Chissà quante volte ti sei indignato per essere considerato un fannullone, un laureato che ruba uno stipendio che non merita, non lavora abbastanza, né a casa né a scuola, ha un sacco di privilegi, ha troppe vacanze, e via con altre accuse infondate. Quante cose avresti (o non avresti) voluto dire, fare o sentire.
Chissà quante volte ti sei indignato coi politici, che ti imponevano riforme sempre più stringenti, e ti chiedevano sempre di più, senza darti niente in cambio. E quante volte te la sei presa coi Dirigenti, che ti accusavano di non saper insegnare, di non sapere gestire le classi, di non lavorare abbastanza, o coi tuoi stessi colleghi, quelli che invece di schierarsi dalla tua parte preferivano appoggiare il Dirigente, lasciandoti solo. Troppo spesso avresti voluto protestare, ma non l’hai fatto. Hai preferito startene buono, in disparte, per non avere problemi e non crearti nemici, senza accorgerti che più agivi così, più il discredito e la rivalità e l’arroganza dei tuoi avversari crescevano.
La verità è che tutto questo soffre degli stessi mali: l’impotenza, la rassegnazione, la solitudine in cui ci hanno (e ci siamo) costretti. Abbiamo imparato a inviarci mail, messaggi o appelli, ci siamo crogiolati nella dignità della nostra professione, ci siamo compiaciuti per quanto eravamo bravi a raccontarci la nostra condizione, abbiamo solidarizzato, ci siamo emozionati e, tuttavia, abbiamo finito per autoescluderci e isolarci. Senza rendercene conto abbiamo accettato di dividerci in mille sottocategorie che non contano un bel niente, senza capire che la nostra professione non ha una carriera, perché noi nasciamo, cresciamo, invecchiamo e ce ne andiamo in pensione da insegnanti.
Abbiamo imparato a pubblicizzare la nostra scuola, nascondendo la polvere (le tante magagne) sotto la cattedra e diventando i rappresentanti di un prodotto che non ci piace, senza capire che se fuori della scuola ci vedono in un certo modo è perché siamo i primi a nascondere a noi stessi la verità dicendoci che tutto va bene. Abbiamo perfino accettato di farci valutare, e di autovalutarci, pur sapendo che il nostro parere non contava niente.
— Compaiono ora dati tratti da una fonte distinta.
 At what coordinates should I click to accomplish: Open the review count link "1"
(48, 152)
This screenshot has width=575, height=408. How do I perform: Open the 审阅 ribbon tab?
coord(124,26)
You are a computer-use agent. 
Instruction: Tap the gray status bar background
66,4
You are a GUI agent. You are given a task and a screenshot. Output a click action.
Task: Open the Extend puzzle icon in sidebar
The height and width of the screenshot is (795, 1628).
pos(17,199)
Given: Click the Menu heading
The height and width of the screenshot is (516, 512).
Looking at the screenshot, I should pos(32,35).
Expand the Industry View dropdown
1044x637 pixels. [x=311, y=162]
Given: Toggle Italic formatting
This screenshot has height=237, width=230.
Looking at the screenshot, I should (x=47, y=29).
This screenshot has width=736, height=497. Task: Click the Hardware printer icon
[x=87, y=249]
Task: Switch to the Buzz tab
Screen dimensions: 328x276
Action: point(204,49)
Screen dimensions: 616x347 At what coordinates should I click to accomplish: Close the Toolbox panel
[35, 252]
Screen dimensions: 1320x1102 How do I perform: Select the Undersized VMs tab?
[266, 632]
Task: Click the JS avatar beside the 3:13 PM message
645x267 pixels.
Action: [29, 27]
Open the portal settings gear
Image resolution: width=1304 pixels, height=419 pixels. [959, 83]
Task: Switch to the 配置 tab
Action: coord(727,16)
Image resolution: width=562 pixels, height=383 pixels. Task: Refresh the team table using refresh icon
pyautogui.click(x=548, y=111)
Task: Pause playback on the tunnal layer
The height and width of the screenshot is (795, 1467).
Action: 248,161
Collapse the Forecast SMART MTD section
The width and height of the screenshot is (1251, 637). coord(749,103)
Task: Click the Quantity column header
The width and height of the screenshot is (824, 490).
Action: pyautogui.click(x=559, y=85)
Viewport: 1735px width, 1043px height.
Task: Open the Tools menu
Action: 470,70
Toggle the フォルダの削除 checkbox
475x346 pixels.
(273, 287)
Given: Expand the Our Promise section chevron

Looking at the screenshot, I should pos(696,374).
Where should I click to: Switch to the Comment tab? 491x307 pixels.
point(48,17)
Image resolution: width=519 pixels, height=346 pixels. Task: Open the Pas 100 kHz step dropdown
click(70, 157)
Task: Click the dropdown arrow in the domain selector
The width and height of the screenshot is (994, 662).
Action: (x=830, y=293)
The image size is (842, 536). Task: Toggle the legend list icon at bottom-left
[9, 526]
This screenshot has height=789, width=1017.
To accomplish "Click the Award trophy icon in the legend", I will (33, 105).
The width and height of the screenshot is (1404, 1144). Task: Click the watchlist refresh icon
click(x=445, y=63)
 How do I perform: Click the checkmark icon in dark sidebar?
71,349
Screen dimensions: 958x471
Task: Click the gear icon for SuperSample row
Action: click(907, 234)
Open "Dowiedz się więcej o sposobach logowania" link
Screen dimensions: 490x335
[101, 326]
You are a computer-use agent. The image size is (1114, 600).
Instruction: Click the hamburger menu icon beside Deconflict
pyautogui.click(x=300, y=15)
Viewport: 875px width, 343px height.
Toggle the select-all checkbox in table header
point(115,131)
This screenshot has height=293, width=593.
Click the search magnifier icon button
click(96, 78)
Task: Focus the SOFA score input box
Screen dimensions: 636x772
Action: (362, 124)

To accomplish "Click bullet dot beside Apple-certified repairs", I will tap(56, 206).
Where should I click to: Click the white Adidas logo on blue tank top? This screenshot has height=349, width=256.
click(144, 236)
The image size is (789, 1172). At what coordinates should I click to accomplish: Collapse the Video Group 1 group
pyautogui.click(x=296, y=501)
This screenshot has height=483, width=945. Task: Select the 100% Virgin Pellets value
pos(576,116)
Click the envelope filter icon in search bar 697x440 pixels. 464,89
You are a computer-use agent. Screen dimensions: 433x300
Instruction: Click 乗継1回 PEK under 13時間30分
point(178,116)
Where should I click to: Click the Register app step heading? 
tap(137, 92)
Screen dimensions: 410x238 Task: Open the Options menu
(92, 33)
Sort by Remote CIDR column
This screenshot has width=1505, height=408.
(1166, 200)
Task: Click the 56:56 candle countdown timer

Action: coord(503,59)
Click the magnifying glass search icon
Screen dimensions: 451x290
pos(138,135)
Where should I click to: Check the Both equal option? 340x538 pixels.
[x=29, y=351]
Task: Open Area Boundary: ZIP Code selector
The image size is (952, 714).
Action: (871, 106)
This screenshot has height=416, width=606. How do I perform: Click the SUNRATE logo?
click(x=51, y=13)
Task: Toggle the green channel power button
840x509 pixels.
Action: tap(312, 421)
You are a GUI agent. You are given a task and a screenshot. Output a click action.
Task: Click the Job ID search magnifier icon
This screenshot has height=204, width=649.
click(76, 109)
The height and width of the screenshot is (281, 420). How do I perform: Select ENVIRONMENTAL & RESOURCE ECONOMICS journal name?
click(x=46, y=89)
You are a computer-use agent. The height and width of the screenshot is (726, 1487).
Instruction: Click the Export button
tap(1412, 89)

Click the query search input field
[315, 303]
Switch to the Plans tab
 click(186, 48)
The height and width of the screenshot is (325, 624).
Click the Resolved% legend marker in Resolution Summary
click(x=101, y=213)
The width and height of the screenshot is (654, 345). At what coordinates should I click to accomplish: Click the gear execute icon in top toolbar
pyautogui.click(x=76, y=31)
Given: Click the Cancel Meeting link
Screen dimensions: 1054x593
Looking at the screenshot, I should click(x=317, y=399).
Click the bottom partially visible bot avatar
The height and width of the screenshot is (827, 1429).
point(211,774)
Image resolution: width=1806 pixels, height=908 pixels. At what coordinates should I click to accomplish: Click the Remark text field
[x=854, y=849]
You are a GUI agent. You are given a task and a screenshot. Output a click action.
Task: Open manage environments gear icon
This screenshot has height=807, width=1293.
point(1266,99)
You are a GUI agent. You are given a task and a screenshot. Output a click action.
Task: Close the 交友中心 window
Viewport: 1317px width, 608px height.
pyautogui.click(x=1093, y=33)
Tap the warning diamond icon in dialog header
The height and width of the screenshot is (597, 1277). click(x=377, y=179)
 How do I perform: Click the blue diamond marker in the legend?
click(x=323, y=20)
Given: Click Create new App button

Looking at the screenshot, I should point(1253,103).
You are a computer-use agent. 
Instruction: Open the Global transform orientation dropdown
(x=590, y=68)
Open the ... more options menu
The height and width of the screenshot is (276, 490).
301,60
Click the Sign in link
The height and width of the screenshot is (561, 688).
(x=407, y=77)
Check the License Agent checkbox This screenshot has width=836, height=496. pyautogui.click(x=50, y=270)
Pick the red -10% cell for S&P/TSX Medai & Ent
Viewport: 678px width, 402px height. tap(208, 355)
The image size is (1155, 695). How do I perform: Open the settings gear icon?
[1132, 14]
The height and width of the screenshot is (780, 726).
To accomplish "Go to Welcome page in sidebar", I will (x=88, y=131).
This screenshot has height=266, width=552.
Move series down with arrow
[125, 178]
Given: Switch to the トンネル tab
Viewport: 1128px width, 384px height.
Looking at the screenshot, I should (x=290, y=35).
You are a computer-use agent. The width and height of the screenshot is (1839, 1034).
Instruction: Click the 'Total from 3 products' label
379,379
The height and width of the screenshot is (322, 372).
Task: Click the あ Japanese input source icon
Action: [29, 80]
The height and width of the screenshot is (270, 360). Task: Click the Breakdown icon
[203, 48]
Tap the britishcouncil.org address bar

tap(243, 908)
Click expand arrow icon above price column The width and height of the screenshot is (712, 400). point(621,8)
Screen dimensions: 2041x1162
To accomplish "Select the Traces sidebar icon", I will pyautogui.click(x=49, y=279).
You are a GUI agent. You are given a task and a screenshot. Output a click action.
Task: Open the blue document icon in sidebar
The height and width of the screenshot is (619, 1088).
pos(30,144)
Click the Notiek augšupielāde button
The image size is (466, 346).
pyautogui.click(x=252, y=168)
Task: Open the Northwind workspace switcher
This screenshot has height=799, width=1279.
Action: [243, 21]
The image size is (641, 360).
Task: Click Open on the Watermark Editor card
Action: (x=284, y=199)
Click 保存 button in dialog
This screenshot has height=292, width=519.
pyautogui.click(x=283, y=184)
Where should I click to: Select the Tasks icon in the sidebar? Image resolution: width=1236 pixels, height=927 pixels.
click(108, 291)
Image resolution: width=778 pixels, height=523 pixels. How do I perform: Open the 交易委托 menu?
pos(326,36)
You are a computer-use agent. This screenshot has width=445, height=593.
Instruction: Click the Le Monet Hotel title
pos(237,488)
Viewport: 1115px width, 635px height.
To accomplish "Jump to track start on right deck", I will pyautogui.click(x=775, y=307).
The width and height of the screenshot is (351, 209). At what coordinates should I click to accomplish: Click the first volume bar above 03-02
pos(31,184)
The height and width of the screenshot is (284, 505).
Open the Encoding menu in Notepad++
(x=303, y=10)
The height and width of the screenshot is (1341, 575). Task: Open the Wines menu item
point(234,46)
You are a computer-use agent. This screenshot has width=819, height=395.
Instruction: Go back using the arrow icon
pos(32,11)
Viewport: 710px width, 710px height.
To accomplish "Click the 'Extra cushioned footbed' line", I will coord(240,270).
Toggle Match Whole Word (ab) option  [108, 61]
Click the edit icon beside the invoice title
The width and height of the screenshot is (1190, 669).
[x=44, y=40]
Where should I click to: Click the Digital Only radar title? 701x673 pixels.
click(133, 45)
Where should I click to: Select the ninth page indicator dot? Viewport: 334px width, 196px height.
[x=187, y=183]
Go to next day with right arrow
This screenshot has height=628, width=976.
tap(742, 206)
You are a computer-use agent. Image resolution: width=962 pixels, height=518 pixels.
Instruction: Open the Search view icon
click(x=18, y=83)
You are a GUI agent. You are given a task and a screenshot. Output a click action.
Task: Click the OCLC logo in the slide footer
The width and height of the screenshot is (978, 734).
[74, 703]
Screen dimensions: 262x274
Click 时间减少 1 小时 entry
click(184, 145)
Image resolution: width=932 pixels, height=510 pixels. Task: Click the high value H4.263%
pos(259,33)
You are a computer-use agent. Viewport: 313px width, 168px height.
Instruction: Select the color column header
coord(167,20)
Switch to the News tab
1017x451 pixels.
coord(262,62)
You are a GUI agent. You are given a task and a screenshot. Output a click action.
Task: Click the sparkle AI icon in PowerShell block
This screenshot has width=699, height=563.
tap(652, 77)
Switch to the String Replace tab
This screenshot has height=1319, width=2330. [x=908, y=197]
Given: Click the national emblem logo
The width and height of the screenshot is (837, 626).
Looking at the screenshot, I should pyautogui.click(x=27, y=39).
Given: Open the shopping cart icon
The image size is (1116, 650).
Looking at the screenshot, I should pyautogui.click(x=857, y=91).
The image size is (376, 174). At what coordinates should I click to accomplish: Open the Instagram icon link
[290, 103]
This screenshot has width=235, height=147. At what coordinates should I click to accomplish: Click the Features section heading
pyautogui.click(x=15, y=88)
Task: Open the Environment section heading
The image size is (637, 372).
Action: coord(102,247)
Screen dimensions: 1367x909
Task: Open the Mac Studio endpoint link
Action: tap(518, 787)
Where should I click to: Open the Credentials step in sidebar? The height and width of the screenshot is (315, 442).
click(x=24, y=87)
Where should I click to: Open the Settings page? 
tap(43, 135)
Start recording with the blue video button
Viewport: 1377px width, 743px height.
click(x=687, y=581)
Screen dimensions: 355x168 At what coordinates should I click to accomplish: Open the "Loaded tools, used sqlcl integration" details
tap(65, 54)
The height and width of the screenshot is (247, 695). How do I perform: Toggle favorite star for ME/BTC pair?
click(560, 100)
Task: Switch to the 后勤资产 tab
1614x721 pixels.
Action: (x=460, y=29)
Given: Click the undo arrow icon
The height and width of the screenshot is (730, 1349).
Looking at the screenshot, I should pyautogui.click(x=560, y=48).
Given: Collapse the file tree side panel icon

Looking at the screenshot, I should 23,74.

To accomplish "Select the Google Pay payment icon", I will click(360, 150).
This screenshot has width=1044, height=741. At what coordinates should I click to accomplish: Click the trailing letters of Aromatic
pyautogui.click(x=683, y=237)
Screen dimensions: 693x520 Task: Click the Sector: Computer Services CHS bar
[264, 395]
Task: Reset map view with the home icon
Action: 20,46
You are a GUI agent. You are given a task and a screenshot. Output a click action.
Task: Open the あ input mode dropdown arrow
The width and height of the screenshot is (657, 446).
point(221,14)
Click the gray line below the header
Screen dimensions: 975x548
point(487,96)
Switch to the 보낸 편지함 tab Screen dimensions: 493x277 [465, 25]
Abbiamo considerato nemici i genitori dei nostri alunni, abbiamo imparato a escluderli, accusandoli di non essere dei buoni educatori, dimenticando che sono a loro volta vittime di una società imbalsamata e, ultimamente, regredita. Abbiamo considerato nemici perfino i nostri studenti, li abbiamo contestati, accusati di essersi addormentati, di non capire niente, di non sapere neppure protestare, mentre noi sapevamo farlo, senza capire che questa scuola non insegna neanche a protestare perché chi ci insegna non sa davvero ribellarsi.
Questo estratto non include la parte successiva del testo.